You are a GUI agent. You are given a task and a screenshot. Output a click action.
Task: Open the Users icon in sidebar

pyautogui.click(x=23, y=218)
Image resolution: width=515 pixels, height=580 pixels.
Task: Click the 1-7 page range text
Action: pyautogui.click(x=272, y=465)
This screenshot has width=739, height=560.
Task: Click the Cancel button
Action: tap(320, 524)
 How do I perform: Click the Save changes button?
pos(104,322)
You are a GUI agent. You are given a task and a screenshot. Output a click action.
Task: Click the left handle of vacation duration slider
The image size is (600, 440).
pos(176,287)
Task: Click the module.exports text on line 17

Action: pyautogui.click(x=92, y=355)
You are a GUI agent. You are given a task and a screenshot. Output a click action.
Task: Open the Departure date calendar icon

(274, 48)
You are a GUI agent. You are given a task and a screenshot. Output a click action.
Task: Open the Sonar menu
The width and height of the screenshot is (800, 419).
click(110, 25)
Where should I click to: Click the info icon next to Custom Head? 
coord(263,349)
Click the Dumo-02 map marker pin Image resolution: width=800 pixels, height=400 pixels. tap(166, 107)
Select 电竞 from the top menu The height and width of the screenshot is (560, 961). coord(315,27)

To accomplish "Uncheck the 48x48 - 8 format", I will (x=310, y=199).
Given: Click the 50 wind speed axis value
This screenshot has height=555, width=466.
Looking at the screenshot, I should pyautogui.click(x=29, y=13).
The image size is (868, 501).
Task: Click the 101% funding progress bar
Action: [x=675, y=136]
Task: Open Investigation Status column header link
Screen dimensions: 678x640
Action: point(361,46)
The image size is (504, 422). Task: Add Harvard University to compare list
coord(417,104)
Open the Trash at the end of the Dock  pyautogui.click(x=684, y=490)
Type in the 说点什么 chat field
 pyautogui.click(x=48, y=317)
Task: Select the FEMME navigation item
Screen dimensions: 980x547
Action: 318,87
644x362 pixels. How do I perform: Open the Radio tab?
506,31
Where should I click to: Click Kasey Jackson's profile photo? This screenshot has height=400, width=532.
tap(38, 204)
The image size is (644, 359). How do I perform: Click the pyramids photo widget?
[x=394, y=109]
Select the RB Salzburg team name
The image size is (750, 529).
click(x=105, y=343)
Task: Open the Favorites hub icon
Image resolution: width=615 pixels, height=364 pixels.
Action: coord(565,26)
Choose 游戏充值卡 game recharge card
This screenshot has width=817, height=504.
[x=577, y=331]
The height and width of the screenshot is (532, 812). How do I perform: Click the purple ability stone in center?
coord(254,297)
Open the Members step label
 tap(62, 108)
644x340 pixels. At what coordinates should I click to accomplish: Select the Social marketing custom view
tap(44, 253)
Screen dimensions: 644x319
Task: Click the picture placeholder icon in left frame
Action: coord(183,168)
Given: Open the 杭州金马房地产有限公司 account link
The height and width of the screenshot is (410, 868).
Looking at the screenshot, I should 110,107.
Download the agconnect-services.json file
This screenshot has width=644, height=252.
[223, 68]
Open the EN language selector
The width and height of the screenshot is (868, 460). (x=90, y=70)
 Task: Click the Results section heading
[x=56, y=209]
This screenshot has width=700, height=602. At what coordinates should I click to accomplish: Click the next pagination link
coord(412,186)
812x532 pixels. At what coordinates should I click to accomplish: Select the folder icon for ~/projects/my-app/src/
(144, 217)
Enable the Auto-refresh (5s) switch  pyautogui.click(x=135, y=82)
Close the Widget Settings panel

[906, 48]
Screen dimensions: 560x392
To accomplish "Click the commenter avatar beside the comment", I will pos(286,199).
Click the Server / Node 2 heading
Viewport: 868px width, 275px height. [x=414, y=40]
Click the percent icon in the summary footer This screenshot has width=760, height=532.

▸ **Given problem**
Please convert the rows from the line with "Task: Click the module.exports" to the line with "Select 电竞 from" into a JSON list of strings, one string per line, leaving out blank lines.

▸ **Task output**
[
  "Task: Click the module.exports text on line 17",
  "Action: pyautogui.click(x=92, y=355)",
  "You are a GUI agent. You are given a task and a screenshot. Output a click action.",
  "Task: Open the Departure date calendar icon",
  "(274, 48)",
  "You are a GUI agent. You are given a task and a screenshot. Output a click action.",
  "Task: Open the Sonar menu",
  "The width and height of the screenshot is (800, 419).",
  "click(110, 25)",
  "Where should I click to: Click the info icon next to Custom Head? ",
  "coord(263,349)",
  "Click the Dumo-02 map marker pin Image resolution: width=800 pixels, height=400 pixels. tap(166, 107)",
  "Select 电竞 from the top menu The height and width of the screenshot is (560, 961). coord(315,27)"
]